• Your objective: Would you write out the entries below, every one of them, exactly?

-- Extracted information follows --

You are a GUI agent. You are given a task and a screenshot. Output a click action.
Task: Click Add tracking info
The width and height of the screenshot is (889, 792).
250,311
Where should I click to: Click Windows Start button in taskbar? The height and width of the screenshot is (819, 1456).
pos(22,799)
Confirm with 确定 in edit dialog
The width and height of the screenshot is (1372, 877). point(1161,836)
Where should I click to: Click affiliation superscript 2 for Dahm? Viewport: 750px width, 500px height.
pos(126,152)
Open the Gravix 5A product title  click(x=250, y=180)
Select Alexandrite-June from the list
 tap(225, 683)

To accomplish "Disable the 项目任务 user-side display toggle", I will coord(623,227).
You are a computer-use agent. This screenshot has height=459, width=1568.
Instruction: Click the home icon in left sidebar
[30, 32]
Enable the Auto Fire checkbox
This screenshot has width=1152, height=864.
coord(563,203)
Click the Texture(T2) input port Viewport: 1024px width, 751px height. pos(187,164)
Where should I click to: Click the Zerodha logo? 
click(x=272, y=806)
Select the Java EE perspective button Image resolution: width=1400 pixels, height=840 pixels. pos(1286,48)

-- Extracted information concluded --

• Answer to this task:
You are a GUI agent. You are given a task and a screenshot. Output a click action.
Task: Click Add tracking info
The width and height of the screenshot is (889, 792).
250,311
Where should I click to: Click Windows Start button in taskbar? The height and width of the screenshot is (819, 1456).
pos(22,799)
Confirm with 确定 in edit dialog
The width and height of the screenshot is (1372, 877). point(1161,836)
Where should I click to: Click affiliation superscript 2 for Dahm? Viewport: 750px width, 500px height.
pos(126,152)
Open the Gravix 5A product title  click(x=250, y=180)
Select Alexandrite-June from the list
 tap(225, 683)

To accomplish "Disable the 项目任务 user-side display toggle", I will coord(623,227).
You are a computer-use agent. This screenshot has height=459, width=1568.
Instruction: Click the home icon in left sidebar
[30, 32]
Enable the Auto Fire checkbox
This screenshot has width=1152, height=864.
coord(563,203)
Click the Texture(T2) input port Viewport: 1024px width, 751px height. pos(187,164)
Where should I click to: Click the Zerodha logo? 
click(x=272, y=806)
Select the Java EE perspective button Image resolution: width=1400 pixels, height=840 pixels. pos(1286,48)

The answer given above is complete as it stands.